Question

A circle $$C$$ has equation $$x^{2}+y^{2}+12x+2y=k$$, where $$k$$ is a constant. Find the coordinates of the centre of $$C$$.

Answer

**step1** Understanding the problem

The problem asks for the coordinates of the center of a circle given its equation: $$x^{2}+y^{2}+12x+2y=k$$.

**step2** Recalling the standard form of a circle equation

To find the center of a circle from its general equation, we transform it into the standard form. The standard form of a circle equation is $$(x-h)^2 + (y-k)^2 = r^2$$, where $$(h,k)$$ are the coordinates of the center and $$r$$ is the radius.

**step3** Rearranging the given equation

Our goal is to rewrite the given equation, $$x^{2}+y^{2}+12x+2y=k$$, into the standard form. We start by grouping the terms involving $$x$$ and the terms involving $$y$$ together:
$$(x^{2}+12x) + (y^{2}+2y) = k$$

**step4** Completing the square for x-terms

To create a perfect square trinomial from $$x^{2}+12x$$, we need to add a constant term. This constant is found by taking half of the coefficient of $$x$$ (which is 12), and then squaring the result.
Half of 12 is 6.
Squaring 6 gives us $$6^2 = 36$$.
So, we add 36 to the x-terms: $$(x^{2}+12x+36)$$. This expression is a perfect square trinomial, which can be factored as $$(x+6)^2$$.
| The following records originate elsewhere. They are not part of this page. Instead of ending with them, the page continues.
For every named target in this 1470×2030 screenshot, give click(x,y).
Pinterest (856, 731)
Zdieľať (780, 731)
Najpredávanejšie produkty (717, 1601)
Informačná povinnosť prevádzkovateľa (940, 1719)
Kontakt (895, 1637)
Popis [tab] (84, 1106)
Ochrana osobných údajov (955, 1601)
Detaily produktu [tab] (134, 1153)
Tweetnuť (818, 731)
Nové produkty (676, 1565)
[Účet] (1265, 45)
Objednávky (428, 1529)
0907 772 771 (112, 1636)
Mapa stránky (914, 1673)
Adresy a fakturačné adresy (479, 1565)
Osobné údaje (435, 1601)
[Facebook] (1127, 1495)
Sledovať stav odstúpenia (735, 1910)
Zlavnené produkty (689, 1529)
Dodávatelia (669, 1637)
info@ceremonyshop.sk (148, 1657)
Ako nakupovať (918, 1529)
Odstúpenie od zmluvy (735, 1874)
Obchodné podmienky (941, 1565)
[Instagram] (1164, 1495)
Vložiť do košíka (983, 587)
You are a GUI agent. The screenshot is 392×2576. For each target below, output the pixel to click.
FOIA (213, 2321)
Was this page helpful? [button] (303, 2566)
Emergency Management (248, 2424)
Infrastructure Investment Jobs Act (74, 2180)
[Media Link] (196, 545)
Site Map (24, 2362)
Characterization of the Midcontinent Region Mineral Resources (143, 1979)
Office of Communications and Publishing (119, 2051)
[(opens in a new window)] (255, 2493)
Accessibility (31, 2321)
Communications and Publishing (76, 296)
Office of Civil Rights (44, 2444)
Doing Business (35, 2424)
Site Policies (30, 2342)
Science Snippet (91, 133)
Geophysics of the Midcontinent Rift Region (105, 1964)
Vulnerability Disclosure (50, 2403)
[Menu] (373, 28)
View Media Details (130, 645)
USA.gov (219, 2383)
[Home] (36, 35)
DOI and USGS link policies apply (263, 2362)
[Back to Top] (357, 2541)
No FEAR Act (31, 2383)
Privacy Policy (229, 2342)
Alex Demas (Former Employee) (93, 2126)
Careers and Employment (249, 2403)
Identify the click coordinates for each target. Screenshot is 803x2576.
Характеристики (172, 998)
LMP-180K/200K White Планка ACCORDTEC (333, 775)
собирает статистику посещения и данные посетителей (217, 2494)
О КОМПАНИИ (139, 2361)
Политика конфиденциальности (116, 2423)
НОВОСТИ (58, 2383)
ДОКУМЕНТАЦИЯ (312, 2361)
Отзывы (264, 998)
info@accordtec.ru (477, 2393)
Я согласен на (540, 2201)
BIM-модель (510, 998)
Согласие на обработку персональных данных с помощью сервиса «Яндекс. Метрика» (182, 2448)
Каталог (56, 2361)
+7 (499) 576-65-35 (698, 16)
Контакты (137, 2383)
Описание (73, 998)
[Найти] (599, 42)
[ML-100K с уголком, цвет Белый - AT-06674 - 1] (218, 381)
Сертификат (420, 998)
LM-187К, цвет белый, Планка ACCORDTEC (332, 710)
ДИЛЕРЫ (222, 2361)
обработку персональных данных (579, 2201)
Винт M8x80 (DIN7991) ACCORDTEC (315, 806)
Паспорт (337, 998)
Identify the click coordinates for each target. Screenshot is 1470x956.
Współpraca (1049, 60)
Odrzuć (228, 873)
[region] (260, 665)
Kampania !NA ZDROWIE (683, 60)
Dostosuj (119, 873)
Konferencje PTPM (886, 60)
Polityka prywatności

**step5** Completing the square for y-terms

Similarly, to create a perfect square trinomial from $$y^{2}+2y$$, we take half of the coefficient of $$y$$ (which is 2), and then square the result.
Half of 2 is 1.
Squaring 1 gives us $$1^2 = 1$$.
So, we add 1 to the y-terms: $$(y^{2}+2y+1)$$. This expression is a perfect square trinomial, which can be factored as $$(y+1)^2$$.

**step6** Applying the completed squares to the equation

Since we added 36 to the x-terms and 1 to the y-terms on the left side of the equation, to keep the equation balanced, we must add these same numbers to the right side of the equation:
$$(x^{2}+12x+36) + (y^{2}+2y+1) = k + 36 + 1$$
Now, substitute the factored perfect squares back into the equation:
$$(x+6)^2 + (y+1)^2 = k + 37$$

**step7** Identifying the coordinates of the center

Now that the equation is in the standard form $$(x+6)^2 + (y+1)^2 = k + 37$$, we can compare it directly with the general standard form $$(x-h)^2 + (y-k)^2 = r^2$$.
From the x-terms, we have $$(x+6)^2$$. This can be written as $$(x-(-6))^2$$, which means $$h = -6$$.
From the y-terms, we have $$(y+1)^2$$. This can be written as $$(y-(-1))^2$$, which means $$k = -1$$.
Therefore, the coordinates of the center of circle $$C$$ are $$(h,k) = (-6, -1)$$.